TASK INSTRUCTIONS: Check each line below for the word "chevron", and copy those that have it.
[DATA EXTRACTS]
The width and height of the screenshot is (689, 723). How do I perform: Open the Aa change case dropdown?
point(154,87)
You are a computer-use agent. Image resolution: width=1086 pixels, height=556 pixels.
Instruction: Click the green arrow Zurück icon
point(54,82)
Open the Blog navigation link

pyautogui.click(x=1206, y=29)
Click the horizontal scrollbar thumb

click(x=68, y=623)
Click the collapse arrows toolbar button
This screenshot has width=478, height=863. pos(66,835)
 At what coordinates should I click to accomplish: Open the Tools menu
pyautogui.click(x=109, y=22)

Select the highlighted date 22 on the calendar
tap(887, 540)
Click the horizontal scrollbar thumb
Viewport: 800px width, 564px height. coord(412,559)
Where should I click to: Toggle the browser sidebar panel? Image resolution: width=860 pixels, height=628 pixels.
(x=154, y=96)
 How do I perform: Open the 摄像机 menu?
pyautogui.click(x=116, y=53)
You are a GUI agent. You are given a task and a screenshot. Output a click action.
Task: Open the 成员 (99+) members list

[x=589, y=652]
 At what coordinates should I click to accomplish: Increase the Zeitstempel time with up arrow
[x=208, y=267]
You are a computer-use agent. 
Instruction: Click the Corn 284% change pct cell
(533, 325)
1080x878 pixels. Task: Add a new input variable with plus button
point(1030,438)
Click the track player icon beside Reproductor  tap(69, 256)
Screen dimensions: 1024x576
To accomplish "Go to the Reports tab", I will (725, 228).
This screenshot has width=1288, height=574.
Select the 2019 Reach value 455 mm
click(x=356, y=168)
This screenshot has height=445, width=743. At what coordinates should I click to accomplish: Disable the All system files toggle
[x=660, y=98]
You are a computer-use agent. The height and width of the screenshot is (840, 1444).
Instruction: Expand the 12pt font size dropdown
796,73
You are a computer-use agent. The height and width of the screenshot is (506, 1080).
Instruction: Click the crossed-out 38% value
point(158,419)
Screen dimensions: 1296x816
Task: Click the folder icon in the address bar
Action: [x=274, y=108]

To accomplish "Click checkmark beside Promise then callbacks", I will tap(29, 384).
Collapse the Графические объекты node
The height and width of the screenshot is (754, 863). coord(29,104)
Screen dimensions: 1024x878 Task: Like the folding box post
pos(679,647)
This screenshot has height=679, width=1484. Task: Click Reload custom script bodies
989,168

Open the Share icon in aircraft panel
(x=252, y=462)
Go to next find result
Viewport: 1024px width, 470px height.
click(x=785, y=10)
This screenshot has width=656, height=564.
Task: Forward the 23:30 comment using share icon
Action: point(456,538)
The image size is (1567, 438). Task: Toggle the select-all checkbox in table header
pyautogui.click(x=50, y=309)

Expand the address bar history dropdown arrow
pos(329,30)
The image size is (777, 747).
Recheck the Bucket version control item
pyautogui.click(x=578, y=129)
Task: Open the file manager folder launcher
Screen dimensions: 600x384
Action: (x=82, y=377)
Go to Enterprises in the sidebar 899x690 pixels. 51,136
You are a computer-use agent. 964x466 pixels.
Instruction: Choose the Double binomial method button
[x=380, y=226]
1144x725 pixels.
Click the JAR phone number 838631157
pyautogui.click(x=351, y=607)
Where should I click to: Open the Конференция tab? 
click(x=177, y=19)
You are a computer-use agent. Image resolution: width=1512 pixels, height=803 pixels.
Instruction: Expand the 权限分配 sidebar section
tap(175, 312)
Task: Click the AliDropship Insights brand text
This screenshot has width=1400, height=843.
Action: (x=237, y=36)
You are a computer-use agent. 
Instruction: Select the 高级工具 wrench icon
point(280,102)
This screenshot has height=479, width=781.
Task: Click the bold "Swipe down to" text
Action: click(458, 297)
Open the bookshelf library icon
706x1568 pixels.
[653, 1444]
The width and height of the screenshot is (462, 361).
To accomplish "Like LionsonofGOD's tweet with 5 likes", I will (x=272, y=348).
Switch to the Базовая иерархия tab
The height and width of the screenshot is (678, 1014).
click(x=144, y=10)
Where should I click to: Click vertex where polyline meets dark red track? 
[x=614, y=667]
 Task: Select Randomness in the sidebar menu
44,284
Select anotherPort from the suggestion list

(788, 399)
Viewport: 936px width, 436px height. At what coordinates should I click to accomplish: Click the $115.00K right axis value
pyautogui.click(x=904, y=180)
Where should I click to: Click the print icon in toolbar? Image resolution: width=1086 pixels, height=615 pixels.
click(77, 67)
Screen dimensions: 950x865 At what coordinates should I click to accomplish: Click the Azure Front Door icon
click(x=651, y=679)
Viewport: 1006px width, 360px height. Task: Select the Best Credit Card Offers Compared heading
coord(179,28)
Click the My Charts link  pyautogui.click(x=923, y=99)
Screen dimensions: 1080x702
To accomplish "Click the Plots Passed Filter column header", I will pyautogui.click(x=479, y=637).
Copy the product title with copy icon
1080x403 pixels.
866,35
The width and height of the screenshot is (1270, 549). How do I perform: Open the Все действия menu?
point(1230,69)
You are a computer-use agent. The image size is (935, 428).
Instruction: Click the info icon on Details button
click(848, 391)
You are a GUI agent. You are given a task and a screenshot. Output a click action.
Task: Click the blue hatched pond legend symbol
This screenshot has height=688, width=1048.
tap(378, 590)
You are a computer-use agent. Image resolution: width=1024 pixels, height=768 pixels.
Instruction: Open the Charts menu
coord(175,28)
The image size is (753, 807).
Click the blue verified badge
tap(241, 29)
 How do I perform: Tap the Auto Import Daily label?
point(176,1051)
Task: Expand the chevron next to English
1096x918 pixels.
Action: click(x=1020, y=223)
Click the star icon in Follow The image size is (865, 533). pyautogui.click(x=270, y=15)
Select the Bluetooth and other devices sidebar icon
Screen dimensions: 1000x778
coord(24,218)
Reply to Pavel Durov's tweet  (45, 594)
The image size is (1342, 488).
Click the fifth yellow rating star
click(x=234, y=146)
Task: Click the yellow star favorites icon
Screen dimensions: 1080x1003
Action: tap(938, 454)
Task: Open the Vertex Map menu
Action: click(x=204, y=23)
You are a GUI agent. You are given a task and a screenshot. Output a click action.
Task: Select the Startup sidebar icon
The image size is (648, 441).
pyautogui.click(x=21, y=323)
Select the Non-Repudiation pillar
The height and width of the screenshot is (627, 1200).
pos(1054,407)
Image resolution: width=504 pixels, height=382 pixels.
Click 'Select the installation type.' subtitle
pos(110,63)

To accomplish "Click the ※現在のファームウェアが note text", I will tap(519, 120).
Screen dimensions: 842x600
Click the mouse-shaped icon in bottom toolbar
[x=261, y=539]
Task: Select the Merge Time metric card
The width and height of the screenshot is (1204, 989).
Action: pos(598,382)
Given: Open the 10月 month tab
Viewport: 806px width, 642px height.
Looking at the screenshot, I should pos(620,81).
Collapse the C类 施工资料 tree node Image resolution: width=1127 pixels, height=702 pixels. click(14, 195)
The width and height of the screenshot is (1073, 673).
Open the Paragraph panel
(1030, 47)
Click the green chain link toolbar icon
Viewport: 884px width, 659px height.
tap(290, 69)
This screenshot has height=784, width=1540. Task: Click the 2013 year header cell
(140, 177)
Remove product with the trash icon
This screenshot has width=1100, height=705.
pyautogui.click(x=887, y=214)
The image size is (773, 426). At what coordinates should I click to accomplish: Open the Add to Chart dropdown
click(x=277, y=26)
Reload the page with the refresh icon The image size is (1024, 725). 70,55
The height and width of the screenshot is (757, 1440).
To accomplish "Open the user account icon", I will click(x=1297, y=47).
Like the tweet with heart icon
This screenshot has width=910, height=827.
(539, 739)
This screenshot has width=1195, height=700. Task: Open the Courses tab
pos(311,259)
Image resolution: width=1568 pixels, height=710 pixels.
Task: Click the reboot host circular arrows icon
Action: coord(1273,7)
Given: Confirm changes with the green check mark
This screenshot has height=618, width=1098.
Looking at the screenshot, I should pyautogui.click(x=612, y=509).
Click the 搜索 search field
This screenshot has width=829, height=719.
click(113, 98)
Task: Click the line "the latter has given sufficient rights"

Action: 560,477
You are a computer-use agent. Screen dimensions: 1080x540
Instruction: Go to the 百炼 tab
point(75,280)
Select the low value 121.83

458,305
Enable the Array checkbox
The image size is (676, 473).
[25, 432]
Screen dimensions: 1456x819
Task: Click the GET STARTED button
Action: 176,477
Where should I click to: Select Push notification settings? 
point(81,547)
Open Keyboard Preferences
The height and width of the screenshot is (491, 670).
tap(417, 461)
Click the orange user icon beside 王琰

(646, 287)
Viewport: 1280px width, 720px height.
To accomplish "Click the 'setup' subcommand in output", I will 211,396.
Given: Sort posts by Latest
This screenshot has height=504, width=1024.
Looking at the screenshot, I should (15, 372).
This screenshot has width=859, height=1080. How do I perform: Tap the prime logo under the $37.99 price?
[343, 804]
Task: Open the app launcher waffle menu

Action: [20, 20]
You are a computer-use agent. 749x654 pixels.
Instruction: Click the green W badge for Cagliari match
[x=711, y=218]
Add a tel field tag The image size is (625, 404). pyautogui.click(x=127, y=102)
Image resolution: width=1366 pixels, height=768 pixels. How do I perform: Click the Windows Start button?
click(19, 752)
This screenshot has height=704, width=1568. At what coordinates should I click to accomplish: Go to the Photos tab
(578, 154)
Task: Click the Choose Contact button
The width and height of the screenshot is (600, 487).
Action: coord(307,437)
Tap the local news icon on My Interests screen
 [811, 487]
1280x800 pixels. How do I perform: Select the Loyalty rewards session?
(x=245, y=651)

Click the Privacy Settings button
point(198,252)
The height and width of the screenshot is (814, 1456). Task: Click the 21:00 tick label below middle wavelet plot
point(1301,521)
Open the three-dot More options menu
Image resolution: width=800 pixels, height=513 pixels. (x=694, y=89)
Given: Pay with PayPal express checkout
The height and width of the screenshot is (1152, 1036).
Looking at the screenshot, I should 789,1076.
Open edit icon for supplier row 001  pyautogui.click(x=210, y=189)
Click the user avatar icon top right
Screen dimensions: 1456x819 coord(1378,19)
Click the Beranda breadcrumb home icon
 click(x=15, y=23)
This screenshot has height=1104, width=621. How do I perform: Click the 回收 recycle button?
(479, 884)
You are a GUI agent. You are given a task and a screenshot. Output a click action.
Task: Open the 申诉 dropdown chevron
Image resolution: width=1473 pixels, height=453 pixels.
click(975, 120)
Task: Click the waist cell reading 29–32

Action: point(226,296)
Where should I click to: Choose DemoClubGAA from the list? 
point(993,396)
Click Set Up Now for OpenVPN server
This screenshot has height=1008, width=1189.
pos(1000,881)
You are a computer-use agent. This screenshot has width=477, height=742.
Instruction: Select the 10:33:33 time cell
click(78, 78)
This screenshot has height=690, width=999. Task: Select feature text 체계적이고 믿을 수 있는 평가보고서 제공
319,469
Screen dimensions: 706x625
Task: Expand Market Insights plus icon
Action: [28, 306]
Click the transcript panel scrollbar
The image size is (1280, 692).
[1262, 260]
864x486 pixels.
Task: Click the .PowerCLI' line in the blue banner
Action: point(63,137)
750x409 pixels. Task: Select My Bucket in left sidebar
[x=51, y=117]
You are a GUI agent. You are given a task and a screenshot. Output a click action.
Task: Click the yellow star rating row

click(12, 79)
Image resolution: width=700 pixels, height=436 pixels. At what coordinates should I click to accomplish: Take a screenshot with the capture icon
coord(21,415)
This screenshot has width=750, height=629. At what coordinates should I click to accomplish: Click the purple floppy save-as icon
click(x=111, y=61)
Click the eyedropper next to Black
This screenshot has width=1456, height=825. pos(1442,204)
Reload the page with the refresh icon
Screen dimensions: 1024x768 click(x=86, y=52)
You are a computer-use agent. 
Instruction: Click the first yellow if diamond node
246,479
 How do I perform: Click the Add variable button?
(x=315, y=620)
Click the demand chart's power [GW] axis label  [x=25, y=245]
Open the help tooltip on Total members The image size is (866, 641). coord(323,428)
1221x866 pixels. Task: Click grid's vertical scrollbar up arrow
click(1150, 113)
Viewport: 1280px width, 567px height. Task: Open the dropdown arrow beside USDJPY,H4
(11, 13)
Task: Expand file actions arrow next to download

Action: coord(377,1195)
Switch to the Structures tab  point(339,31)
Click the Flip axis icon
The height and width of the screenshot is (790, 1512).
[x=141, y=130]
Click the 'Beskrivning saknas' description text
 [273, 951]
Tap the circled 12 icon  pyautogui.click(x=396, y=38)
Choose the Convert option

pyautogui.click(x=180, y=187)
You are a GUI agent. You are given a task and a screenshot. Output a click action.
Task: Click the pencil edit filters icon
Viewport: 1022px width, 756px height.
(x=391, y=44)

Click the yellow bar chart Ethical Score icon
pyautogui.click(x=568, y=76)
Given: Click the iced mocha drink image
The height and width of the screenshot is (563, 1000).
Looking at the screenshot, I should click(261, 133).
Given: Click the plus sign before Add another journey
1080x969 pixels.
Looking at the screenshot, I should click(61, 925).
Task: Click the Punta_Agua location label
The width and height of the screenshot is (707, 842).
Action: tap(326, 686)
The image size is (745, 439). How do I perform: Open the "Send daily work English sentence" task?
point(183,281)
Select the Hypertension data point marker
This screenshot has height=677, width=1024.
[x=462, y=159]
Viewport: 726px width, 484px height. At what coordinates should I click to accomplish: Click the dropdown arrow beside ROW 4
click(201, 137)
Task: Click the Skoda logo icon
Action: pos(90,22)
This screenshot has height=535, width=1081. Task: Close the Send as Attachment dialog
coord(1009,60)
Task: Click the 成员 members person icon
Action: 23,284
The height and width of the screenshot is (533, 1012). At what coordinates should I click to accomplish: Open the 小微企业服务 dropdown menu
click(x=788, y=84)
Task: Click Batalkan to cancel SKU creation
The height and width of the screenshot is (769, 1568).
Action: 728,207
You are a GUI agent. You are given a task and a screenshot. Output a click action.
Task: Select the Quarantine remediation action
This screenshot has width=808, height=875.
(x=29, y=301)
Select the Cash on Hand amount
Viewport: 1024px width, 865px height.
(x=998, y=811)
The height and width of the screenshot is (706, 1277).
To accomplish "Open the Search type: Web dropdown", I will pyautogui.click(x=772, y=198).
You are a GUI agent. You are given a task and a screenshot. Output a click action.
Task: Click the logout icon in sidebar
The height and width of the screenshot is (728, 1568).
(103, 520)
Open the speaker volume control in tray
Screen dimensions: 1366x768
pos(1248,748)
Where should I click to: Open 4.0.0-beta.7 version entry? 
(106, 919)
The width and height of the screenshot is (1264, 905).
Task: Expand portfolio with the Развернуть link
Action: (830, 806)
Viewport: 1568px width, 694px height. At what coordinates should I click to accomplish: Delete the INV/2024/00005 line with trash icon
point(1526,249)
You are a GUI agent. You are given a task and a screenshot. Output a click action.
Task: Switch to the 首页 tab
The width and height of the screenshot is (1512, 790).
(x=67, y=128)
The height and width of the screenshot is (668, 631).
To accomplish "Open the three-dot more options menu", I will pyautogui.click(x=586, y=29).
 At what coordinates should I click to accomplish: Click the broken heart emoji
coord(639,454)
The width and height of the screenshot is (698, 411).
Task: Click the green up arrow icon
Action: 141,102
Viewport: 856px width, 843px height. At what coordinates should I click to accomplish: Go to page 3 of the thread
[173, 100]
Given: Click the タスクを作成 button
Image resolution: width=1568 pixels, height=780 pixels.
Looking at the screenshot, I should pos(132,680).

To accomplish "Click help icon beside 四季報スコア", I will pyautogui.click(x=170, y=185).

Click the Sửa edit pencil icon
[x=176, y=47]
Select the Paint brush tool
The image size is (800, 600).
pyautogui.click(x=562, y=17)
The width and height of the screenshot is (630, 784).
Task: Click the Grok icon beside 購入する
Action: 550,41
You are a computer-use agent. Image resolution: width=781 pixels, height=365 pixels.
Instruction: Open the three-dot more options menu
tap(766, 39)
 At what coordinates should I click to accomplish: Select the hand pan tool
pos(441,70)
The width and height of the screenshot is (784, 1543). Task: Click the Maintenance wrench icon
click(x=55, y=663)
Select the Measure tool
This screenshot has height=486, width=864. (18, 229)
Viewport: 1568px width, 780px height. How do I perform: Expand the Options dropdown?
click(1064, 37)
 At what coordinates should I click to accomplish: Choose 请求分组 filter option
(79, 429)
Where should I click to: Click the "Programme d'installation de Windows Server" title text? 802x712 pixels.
[/DATA EXTRACTS]
RESPONSE:
Task: Expand the chevron next to English
Task: Open the 申诉 dropdown chevron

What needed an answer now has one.